If you go out on a date with someone who still lives with their parents, don’t write them off right away because of it. Yes, sure, it makes things a little difficult when it comes to having sex, but if one of you has an apartment or house, that answers that. Besides, it’s not like your date will live with their folks forever. If this person is an otherwise great catch, make sure to have some patience. It may very well benefit you later.
3. Their Occupation
It’s already been said: it’s not easy to get a job right out of college. It’s not easy to get a job period. With the economy recovering seemingly at a snail’s pace, many people take whatever they can find to pay the bills, whether it’s part-time, seasonal, or a position that they never dreamed they’d be working. This takes perseverance, since you’re putting your own basic needs (food, shelter) ahead of your happiness. It’s admirable and, for today’s generation, becoming more and more of a necessary evil.
If you meet that hunk or cutie and take them to dinner or out for a coffee and find that their job isn’t exactly the coolest or most inspiring career path that you’ve ever heard of, try reserving your judgment. After all, it’s them that has to wake up every day and go to their workplace, not you. Just be glad that your date has a job.
2. Their Income
In our dreams, we all want the rich man or woman, someone who can take care of us and leave us without a financial care in the world. In reality, it’s kind of insulting when someone pulls out their checkbook for you all the time. You can pay for yourself, you know. Countless relationships and marriages have dissolved because of money imbalances. It’s too easy for the party making less cash to be envious of the one raking in more dough.

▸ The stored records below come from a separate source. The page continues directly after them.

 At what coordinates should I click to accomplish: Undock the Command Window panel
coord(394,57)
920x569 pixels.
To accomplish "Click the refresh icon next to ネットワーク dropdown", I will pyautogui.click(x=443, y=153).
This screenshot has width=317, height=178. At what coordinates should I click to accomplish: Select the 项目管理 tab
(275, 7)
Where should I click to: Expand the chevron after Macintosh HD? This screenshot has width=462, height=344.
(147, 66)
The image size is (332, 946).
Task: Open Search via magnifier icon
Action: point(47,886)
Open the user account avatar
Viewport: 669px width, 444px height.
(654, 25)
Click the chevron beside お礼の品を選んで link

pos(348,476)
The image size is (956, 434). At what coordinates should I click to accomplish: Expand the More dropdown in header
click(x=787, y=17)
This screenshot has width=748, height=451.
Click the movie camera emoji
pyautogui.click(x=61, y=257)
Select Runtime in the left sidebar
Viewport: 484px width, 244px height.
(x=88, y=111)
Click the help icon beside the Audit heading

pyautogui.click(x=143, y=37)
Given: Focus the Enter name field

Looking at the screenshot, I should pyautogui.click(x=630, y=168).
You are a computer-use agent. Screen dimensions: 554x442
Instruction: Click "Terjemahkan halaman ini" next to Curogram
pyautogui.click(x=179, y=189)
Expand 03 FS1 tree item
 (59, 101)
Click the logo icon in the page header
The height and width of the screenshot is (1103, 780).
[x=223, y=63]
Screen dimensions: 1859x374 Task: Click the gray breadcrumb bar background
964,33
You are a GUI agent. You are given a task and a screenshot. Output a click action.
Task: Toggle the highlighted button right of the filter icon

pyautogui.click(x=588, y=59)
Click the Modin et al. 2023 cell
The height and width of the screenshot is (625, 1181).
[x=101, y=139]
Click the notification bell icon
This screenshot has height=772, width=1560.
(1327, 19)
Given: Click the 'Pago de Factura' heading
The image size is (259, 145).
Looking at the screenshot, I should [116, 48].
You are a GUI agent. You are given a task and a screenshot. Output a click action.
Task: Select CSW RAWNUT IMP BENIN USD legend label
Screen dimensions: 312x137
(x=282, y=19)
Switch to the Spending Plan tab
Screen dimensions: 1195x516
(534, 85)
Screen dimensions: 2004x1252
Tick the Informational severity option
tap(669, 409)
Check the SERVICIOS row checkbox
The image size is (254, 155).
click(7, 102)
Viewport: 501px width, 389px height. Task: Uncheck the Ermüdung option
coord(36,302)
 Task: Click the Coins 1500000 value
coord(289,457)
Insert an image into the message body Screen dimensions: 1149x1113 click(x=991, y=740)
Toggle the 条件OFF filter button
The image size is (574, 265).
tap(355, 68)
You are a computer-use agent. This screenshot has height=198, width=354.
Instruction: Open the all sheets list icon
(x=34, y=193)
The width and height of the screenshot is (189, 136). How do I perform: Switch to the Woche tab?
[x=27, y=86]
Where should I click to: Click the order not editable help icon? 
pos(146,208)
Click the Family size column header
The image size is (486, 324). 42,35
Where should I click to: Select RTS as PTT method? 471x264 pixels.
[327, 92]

Think about that the next time that you log on to your favorite dating site and start glancing at the income information for certain matches (and yes, sites do allow that data to be public if you’re willing to provide it). It’s probably best to try to find someone who makes about as much money as you to prevent the power and control from swinging too far in one direction. Oh, and of course, never ask about money on a first date. Or the second date, for that matter.
1. Their Height
Everyone has weight preferences, and that’s alright. After all, someone’s weight is part of their appearance, and appearance is a portion of innate attraction. You’ll either find someone irresistible or not. There’s no need to pretend that you have feelings for someone when you don’t. The big difference between height and weight though is that people can control their weight. They can lose some or gain some. With height, it’s all hereditary. You’ll only grow so far, and if you’re old enough to date, your growing days are likely over.
Still, there’s hang-ups that some women can’t exactly get over when it comes to a man’s height. Yes, we all would love tall, dark, and dreamy, but sometimes you just get dark and dreamy. It’s tougher for taller women, since they want to feel feminine, and looking down on your date doesn’t exactly invoke that feeling. However, wouldn’t it be a shame to throw away a potentially great relationship all because of a few inches?